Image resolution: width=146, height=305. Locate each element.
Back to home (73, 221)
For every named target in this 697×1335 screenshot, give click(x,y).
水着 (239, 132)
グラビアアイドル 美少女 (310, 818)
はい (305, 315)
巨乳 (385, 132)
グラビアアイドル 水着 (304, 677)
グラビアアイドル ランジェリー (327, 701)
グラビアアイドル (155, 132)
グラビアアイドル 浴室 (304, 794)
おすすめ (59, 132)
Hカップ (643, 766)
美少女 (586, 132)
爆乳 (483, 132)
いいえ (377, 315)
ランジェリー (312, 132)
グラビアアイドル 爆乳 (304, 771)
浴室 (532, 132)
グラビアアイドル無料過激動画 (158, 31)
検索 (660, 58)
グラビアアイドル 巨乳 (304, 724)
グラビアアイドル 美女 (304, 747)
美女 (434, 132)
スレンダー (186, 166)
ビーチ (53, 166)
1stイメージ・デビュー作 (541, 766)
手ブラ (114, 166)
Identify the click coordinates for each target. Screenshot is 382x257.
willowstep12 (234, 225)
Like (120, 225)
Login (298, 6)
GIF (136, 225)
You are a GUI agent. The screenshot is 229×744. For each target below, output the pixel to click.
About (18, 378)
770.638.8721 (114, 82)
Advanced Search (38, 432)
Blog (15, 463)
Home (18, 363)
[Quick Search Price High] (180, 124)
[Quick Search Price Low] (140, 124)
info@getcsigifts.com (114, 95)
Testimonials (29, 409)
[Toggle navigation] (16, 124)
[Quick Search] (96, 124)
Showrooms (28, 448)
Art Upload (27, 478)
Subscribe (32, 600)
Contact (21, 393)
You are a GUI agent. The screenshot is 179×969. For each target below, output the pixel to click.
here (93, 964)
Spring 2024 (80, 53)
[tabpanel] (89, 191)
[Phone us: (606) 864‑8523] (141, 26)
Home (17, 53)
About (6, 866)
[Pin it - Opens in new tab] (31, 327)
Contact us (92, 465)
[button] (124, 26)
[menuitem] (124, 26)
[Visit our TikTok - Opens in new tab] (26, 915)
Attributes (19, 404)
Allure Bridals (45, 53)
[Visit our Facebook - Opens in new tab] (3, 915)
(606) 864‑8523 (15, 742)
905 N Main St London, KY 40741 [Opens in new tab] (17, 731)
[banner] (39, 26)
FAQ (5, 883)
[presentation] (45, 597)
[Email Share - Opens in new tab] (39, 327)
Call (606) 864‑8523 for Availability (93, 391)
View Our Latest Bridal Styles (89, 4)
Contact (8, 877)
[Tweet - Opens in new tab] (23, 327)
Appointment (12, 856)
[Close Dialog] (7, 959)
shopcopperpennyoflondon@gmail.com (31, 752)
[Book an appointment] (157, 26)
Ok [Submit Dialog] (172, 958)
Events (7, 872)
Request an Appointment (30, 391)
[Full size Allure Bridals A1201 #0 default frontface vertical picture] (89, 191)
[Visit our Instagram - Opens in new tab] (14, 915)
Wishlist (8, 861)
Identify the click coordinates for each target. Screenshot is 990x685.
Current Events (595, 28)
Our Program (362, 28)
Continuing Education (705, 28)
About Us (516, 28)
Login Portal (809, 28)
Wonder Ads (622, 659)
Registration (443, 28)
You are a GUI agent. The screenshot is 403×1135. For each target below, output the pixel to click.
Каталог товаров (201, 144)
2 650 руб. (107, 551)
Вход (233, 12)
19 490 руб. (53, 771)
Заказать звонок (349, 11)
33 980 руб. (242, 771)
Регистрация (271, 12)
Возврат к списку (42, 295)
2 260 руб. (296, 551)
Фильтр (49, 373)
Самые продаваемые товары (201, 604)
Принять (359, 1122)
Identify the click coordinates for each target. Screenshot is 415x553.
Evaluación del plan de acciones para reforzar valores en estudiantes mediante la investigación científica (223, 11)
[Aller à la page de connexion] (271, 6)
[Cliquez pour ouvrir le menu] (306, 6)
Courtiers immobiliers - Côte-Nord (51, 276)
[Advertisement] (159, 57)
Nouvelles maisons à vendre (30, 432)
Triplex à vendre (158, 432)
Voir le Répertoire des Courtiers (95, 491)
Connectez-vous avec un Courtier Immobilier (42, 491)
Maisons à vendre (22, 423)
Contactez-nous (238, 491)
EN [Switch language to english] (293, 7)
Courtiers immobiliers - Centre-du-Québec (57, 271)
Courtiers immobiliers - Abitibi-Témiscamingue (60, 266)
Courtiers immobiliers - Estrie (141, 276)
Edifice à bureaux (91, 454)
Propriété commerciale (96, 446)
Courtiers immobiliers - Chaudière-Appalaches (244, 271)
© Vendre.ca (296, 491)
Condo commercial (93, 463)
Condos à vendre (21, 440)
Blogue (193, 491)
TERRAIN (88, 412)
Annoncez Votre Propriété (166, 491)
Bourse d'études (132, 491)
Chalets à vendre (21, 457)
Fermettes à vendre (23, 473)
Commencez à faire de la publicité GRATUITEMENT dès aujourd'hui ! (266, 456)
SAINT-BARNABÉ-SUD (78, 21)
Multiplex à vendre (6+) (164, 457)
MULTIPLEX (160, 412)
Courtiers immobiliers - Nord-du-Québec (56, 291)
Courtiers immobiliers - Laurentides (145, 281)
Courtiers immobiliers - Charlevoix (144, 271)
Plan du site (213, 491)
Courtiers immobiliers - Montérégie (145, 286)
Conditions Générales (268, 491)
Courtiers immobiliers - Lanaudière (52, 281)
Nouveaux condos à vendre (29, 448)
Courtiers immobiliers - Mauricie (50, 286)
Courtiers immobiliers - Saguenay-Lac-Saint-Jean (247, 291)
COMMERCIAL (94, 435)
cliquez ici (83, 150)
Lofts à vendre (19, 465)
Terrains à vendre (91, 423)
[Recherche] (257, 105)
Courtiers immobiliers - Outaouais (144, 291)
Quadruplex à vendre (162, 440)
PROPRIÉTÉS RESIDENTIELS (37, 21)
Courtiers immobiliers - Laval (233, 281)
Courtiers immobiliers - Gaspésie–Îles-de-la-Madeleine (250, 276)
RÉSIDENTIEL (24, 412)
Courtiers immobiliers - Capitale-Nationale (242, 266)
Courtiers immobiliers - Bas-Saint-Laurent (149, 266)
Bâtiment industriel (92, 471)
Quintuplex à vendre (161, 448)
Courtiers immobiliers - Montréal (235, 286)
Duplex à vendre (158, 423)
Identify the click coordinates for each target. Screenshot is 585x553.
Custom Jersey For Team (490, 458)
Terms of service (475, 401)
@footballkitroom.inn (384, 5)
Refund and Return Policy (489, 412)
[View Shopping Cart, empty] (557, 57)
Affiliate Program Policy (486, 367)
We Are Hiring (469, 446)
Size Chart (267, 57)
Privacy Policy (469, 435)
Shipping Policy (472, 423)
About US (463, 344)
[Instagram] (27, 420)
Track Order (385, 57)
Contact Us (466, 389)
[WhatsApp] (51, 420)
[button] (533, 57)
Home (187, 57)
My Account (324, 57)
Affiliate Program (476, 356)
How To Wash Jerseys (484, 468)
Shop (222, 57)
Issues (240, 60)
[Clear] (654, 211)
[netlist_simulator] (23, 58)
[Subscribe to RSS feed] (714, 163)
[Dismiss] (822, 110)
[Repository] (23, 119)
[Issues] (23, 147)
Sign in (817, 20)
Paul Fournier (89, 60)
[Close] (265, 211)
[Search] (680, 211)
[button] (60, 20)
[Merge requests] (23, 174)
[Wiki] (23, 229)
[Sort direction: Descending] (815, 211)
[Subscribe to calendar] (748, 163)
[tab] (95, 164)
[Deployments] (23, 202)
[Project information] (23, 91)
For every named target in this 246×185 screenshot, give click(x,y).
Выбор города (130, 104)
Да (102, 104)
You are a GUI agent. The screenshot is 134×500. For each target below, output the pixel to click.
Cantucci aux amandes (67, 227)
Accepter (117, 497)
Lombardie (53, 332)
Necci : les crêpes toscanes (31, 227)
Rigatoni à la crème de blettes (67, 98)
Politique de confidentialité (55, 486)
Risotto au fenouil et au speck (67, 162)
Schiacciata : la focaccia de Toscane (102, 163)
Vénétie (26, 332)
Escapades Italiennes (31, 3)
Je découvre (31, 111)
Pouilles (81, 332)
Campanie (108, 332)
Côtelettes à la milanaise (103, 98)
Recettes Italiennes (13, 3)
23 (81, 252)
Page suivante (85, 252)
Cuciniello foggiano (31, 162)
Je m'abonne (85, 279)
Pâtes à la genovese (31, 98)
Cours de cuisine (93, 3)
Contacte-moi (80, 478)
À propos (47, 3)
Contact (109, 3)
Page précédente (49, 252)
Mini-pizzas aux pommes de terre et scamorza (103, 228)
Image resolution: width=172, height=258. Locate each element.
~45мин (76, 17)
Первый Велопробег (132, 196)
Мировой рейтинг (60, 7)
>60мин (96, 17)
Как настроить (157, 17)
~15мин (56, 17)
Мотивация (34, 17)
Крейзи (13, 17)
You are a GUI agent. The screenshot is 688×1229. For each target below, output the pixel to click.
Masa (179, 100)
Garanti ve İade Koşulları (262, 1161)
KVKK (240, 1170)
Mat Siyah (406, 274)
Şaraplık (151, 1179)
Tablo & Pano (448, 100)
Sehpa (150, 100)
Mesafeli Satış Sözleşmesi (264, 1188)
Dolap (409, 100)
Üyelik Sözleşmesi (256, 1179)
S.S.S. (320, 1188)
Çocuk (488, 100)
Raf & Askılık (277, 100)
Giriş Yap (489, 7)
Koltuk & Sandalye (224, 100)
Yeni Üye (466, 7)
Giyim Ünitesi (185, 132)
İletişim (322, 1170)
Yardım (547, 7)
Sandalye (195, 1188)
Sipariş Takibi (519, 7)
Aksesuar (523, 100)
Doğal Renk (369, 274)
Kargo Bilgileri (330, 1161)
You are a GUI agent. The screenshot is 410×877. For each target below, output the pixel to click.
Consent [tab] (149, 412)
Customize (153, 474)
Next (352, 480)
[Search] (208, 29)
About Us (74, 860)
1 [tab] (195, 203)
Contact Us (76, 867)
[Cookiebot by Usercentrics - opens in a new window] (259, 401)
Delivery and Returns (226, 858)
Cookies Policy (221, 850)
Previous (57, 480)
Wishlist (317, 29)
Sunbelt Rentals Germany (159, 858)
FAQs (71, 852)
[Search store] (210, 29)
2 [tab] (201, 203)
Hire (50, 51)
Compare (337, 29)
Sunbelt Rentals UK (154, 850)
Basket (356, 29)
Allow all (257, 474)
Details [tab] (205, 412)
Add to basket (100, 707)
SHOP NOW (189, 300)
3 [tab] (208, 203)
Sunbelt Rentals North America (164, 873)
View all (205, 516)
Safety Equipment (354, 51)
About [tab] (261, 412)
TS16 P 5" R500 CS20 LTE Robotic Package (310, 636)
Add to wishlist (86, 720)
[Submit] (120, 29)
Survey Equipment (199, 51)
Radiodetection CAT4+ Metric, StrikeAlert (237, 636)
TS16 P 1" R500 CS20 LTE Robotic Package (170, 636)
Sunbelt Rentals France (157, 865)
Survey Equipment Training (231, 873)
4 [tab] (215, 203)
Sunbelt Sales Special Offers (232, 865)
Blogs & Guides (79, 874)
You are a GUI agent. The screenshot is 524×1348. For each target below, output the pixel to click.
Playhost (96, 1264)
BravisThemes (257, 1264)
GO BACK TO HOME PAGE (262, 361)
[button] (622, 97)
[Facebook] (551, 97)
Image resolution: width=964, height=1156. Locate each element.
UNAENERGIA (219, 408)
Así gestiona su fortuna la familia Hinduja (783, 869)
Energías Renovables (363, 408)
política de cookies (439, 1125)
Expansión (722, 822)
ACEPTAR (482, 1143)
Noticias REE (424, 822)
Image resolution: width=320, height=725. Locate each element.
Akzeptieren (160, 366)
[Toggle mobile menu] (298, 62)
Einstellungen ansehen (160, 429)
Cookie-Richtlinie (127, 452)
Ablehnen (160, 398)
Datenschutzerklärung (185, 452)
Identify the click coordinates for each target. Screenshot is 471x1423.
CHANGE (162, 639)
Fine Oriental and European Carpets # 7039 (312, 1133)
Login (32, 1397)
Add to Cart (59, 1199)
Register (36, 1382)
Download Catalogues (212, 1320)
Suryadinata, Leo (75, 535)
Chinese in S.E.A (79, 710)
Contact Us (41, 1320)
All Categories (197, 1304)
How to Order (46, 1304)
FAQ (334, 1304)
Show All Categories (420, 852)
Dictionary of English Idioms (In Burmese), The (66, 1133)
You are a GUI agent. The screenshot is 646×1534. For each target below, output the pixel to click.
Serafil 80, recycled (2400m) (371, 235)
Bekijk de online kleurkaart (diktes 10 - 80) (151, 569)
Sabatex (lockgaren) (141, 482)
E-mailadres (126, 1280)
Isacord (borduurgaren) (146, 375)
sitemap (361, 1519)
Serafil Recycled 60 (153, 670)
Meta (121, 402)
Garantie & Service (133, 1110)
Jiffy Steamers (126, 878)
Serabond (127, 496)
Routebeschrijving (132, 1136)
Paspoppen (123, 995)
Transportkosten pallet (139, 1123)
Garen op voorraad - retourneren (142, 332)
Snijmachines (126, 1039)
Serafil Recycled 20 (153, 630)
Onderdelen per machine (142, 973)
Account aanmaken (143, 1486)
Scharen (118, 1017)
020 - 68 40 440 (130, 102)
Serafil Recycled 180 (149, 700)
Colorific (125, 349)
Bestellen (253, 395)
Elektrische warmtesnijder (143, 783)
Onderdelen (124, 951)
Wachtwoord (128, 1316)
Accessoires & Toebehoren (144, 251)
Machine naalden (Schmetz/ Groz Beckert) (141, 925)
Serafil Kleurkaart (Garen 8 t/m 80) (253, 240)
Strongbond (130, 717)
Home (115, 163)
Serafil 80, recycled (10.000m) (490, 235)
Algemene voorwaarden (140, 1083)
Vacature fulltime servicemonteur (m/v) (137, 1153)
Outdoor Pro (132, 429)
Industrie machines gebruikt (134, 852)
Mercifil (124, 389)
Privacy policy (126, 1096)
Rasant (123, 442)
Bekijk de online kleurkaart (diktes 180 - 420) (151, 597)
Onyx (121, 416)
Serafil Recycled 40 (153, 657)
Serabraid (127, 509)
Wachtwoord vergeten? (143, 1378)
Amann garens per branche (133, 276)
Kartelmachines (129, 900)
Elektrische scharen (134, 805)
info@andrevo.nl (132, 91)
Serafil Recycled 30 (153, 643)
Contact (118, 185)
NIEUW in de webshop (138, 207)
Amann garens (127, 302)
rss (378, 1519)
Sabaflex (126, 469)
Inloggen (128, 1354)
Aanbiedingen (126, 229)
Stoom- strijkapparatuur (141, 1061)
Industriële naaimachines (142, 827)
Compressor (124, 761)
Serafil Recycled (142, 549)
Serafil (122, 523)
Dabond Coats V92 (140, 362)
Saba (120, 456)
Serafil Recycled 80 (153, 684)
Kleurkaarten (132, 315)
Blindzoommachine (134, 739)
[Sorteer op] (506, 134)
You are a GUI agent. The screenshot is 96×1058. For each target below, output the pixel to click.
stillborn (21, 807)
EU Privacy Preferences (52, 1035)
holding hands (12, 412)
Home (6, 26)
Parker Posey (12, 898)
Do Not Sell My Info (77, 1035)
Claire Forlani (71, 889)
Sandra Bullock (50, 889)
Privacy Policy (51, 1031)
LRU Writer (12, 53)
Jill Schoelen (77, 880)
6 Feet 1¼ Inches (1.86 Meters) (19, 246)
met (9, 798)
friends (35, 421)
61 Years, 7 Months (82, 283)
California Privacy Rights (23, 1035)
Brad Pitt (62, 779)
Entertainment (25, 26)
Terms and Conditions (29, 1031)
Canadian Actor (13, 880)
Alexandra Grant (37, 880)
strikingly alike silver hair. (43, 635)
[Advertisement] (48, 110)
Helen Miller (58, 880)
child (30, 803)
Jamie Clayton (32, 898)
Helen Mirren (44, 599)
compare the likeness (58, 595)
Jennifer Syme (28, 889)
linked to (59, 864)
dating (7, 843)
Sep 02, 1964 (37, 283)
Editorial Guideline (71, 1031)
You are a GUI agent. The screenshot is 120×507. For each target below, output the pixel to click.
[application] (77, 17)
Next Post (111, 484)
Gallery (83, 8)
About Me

__________

Your task: Reproduce the entries from the line containing "E-mailadres (126, 1280)" through the line containing "Serafil Recycled 40 (153, 657)", both included, with each line kept verbatim.

Response to this exercise:
E-mailadres (126, 1280)
Isacord (borduurgaren) (146, 375)
sitemap (361, 1519)
Serafil Recycled 60 (153, 670)
Meta (121, 402)
Garantie & Service (133, 1110)
Jiffy Steamers (126, 878)
Serabond (127, 496)
Routebeschrijving (132, 1136)
Paspoppen (123, 995)
Transportkosten pallet (139, 1123)
Garen op voorraad - retourneren (142, 332)
Snijmachines (126, 1039)
Serafil Recycled 20 (153, 630)
Onderdelen per machine (142, 973)
Account aanmaken (143, 1486)
Scharen (118, 1017)
020 - 68 40 440 (130, 102)
Serafil Recycled 180 (149, 700)
Colorific (125, 349)
Bestellen (253, 395)
Elektrische warmtesnijder (143, 783)
Onderdelen (124, 951)
Wachtwoord (128, 1316)
Accessoires & Toebehoren (144, 251)
Machine naalden (Schmetz/ Groz Beckert) (141, 925)
Serafil Kleurkaart (Garen 8 t/m 80) (253, 240)
Strongbond (130, 717)
Home (115, 163)
Serafil 80, recycled (10.000m) (490, 235)
Algemene voorwaarden (140, 1083)
Vacature fulltime servicemonteur (m/v) (137, 1153)
Outdoor Pro (132, 429)
Industrie machines gebruikt (134, 852)
Mercifil (124, 389)
Privacy policy (126, 1096)
Rasant (123, 442)
Bekijk de online kleurkaart (diktes 180 - 420) (151, 597)
Onyx (121, 416)
Serafil Recycled 40 (153, 657)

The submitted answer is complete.